Each of the following records is to be printed verbatim.

* **Material for the task**
'''

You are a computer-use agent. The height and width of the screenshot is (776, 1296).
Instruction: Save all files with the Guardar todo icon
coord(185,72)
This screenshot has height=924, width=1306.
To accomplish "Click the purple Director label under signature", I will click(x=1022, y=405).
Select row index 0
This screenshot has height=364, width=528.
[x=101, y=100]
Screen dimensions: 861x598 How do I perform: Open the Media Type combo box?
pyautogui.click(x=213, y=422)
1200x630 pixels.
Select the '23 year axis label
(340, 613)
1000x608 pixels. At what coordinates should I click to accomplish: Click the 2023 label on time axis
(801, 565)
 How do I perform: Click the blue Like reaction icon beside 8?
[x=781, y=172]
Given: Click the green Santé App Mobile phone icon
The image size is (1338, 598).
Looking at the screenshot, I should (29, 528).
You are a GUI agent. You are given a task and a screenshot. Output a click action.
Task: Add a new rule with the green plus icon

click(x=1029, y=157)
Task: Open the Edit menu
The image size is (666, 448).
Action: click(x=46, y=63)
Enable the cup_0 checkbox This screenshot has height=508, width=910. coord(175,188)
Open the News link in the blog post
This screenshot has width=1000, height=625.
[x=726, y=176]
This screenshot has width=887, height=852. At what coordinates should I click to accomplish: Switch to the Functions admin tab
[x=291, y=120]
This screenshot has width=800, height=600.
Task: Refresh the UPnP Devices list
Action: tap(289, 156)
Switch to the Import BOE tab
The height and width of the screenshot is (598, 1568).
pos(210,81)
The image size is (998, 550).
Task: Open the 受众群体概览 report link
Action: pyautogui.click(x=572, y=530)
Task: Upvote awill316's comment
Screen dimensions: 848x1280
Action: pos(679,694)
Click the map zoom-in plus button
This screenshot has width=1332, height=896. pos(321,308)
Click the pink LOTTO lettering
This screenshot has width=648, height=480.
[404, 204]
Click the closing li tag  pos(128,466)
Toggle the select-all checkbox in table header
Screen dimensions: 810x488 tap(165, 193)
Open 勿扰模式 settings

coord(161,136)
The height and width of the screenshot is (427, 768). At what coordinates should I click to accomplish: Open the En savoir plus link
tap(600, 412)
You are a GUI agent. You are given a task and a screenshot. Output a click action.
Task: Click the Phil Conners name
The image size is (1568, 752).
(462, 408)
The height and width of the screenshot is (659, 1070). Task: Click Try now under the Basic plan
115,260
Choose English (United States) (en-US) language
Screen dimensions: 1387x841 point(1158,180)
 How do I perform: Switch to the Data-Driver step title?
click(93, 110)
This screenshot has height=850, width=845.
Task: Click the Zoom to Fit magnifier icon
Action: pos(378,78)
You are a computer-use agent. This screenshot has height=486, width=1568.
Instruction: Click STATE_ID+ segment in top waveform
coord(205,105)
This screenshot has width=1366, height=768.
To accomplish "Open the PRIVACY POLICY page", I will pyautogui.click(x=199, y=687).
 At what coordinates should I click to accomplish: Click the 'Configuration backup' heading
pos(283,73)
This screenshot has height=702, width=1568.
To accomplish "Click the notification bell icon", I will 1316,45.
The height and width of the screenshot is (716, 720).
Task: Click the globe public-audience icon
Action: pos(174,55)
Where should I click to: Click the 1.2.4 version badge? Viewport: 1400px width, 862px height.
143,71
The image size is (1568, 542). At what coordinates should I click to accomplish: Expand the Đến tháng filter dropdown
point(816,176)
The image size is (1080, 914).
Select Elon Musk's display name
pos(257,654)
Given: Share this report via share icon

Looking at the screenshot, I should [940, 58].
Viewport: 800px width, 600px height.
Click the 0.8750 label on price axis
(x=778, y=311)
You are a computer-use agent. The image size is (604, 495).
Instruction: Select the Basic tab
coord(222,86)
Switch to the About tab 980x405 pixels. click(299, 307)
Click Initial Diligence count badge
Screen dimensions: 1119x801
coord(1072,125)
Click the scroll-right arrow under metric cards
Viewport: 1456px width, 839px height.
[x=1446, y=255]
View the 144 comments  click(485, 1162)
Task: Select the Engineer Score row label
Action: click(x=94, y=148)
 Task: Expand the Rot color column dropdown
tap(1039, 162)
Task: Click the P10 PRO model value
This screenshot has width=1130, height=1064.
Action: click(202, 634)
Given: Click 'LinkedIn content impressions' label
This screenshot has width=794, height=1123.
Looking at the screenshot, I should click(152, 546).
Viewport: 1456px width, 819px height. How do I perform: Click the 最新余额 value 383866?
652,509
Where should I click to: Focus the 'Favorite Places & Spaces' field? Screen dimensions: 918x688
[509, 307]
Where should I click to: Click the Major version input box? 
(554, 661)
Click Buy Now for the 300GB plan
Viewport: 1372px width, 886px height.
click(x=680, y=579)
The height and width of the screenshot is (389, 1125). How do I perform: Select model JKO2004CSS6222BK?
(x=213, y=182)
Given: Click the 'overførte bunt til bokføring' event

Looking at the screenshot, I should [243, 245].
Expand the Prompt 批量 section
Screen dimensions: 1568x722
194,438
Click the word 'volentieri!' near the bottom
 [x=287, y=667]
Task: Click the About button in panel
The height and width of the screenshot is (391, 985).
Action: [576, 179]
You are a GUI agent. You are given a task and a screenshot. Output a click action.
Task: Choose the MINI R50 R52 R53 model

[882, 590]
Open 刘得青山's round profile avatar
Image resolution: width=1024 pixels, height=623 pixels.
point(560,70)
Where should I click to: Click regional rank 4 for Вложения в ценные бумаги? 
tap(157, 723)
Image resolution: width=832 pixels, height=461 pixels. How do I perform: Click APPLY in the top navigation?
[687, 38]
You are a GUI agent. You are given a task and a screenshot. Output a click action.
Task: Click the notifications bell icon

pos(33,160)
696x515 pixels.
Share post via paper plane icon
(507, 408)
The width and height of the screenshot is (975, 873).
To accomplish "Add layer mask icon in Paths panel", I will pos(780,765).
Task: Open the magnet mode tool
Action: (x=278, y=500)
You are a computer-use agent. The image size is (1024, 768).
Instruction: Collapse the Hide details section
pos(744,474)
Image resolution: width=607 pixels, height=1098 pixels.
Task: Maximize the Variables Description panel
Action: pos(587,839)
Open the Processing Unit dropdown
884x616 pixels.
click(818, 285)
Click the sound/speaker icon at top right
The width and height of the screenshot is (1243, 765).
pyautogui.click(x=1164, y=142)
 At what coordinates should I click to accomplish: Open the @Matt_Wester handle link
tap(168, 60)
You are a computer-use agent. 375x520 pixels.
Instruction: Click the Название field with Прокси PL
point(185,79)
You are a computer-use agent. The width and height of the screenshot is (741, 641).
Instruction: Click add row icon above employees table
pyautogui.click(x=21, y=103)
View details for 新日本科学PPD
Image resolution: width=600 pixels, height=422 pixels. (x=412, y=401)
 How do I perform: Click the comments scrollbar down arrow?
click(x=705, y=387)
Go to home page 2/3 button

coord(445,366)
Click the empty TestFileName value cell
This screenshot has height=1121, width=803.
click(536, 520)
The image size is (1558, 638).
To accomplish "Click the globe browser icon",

'''

* **Expected output**
You are a computer-use agent. The height and width of the screenshot is (776, 1296).
Instruction: Save all files with the Guardar todo icon
coord(185,72)
This screenshot has height=924, width=1306.
To accomplish "Click the purple Director label under signature", I will click(x=1022, y=405).
Select row index 0
This screenshot has height=364, width=528.
[x=101, y=100]
Screen dimensions: 861x598 How do I perform: Open the Media Type combo box?
pyautogui.click(x=213, y=422)
1200x630 pixels.
Select the '23 year axis label
(340, 613)
1000x608 pixels. At what coordinates should I click to accomplish: Click the 2023 label on time axis
(801, 565)
 How do I perform: Click the blue Like reaction icon beside 8?
[x=781, y=172]
Given: Click the green Santé App Mobile phone icon
The image size is (1338, 598).
Looking at the screenshot, I should (29, 528).
You are a GUI agent. You are given a task and a screenshot. Output a click action.
Task: Add a new rule with the green plus icon

click(x=1029, y=157)
Task: Open the Edit menu
The image size is (666, 448).
Action: click(x=46, y=63)
Enable the cup_0 checkbox This screenshot has height=508, width=910. coord(175,188)
Open the News link in the blog post
This screenshot has width=1000, height=625.
[x=726, y=176]
This screenshot has width=887, height=852. At what coordinates should I click to accomplish: Switch to the Functions admin tab
[x=291, y=120]
This screenshot has width=800, height=600.
Task: Refresh the UPnP Devices list
Action: tap(289, 156)
Switch to the Import BOE tab
The height and width of the screenshot is (598, 1568).
pos(210,81)
The image size is (998, 550).
Task: Open the 受众群体概览 report link
Action: pyautogui.click(x=572, y=530)
Task: Upvote awill316's comment
Screen dimensions: 848x1280
Action: pos(679,694)
Click the map zoom-in plus button
This screenshot has width=1332, height=896. pos(321,308)
Click the pink LOTTO lettering
This screenshot has width=648, height=480.
[404, 204]
Click the closing li tag  pos(128,466)
Toggle the select-all checkbox in table header
Screen dimensions: 810x488 tap(165, 193)
Open 勿扰模式 settings

coord(161,136)
The height and width of the screenshot is (427, 768). At what coordinates should I click to accomplish: Open the En savoir plus link
tap(600, 412)
You are a GUI agent. You are given a task and a screenshot. Output a click action.
Task: Click the Phil Conners name
The image size is (1568, 752).
(462, 408)
The height and width of the screenshot is (659, 1070). Task: Click Try now under the Basic plan
115,260
Choose English (United States) (en-US) language
Screen dimensions: 1387x841 point(1158,180)
 How do I perform: Switch to the Data-Driver step title?
click(93, 110)
This screenshot has height=850, width=845.
Task: Click the Zoom to Fit magnifier icon
Action: pos(378,78)
You are a computer-use agent. This screenshot has height=486, width=1568.
Instruction: Click STATE_ID+ segment in top waveform
coord(205,105)
This screenshot has width=1366, height=768.
To accomplish "Open the PRIVACY POLICY page", I will pyautogui.click(x=199, y=687).
 At what coordinates should I click to accomplish: Click the 'Configuration backup' heading
pos(283,73)
This screenshot has height=702, width=1568.
To accomplish "Click the notification bell icon", I will 1316,45.
The height and width of the screenshot is (716, 720).
Task: Click the globe public-audience icon
Action: pos(174,55)
Where should I click to: Click the 1.2.4 version badge? Viewport: 1400px width, 862px height.
143,71
The image size is (1568, 542). At what coordinates should I click to accomplish: Expand the Đến tháng filter dropdown
point(816,176)
The image size is (1080, 914).
Select Elon Musk's display name
pos(257,654)
Given: Share this report via share icon

Looking at the screenshot, I should [940, 58].
Viewport: 800px width, 600px height.
Click the 0.8750 label on price axis
(x=778, y=311)
You are a computer-use agent. The image size is (604, 495).
Instruction: Select the Basic tab
coord(222,86)
Switch to the About tab 980x405 pixels. click(299, 307)
Click Initial Diligence count badge
Screen dimensions: 1119x801
coord(1072,125)
Click the scroll-right arrow under metric cards
Viewport: 1456px width, 839px height.
[x=1446, y=255]
View the 144 comments  click(485, 1162)
Task: Select the Engineer Score row label
Action: click(x=94, y=148)
 Task: Expand the Rot color column dropdown
tap(1039, 162)
Task: Click the P10 PRO model value
This screenshot has width=1130, height=1064.
Action: click(202, 634)
Given: Click 'LinkedIn content impressions' label
This screenshot has width=794, height=1123.
Looking at the screenshot, I should click(152, 546).
Viewport: 1456px width, 819px height. How do I perform: Click the 最新余额 value 383866?
652,509
Where should I click to: Focus the 'Favorite Places & Spaces' field? Screen dimensions: 918x688
[509, 307]
Where should I click to: Click the Major version input box? 
(554, 661)
Click Buy Now for the 300GB plan
Viewport: 1372px width, 886px height.
click(x=680, y=579)
The height and width of the screenshot is (389, 1125). How do I perform: Select model JKO2004CSS6222BK?
(x=213, y=182)
Given: Click the 'overførte bunt til bokføring' event

Looking at the screenshot, I should [243, 245].
Expand the Prompt 批量 section
Screen dimensions: 1568x722
194,438
Click the word 'volentieri!' near the bottom
 [x=287, y=667]
Task: Click the About button in panel
The height and width of the screenshot is (391, 985).
Action: [576, 179]
You are a GUI agent. You are given a task and a screenshot. Output a click action.
Task: Choose the MINI R50 R52 R53 model

[882, 590]
Open 刘得青山's round profile avatar
Image resolution: width=1024 pixels, height=623 pixels.
point(560,70)
Where should I click to: Click regional rank 4 for Вложения в ценные бумаги? 
tap(157, 723)
Image resolution: width=832 pixels, height=461 pixels. How do I perform: Click APPLY in the top navigation?
[687, 38]
You are a GUI agent. You are given a task and a screenshot. Output a click action.
Task: Click the notifications bell icon

pos(33,160)
696x515 pixels.
Share post via paper plane icon
(507, 408)
The width and height of the screenshot is (975, 873).
To accomplish "Add layer mask icon in Paths panel", I will pos(780,765).
Task: Open the magnet mode tool
Action: (x=278, y=500)
You are a computer-use agent. The image size is (1024, 768).
Instruction: Collapse the Hide details section
pos(744,474)
Image resolution: width=607 pixels, height=1098 pixels.
Task: Maximize the Variables Description panel
Action: pos(587,839)
Open the Processing Unit dropdown
884x616 pixels.
click(818, 285)
Click the sound/speaker icon at top right
The width and height of the screenshot is (1243, 765).
pyautogui.click(x=1164, y=142)
 At what coordinates should I click to accomplish: Open the @Matt_Wester handle link
tap(168, 60)
You are a computer-use agent. 375x520 pixels.
Instruction: Click the Название field with Прокси PL
point(185,79)
You are a computer-use agent. The width and height of the screenshot is (741, 641).
Instruction: Click add row icon above employees table
pyautogui.click(x=21, y=103)
View details for 新日本科学PPD
Image resolution: width=600 pixels, height=422 pixels. (x=412, y=401)
 How do I perform: Click the comments scrollbar down arrow?
click(x=705, y=387)
Go to home page 2/3 button

coord(445,366)
Click the empty TestFileName value cell
This screenshot has height=1121, width=803.
click(536, 520)
The image size is (1558, 638).
To accomplish "Click the globe browser icon",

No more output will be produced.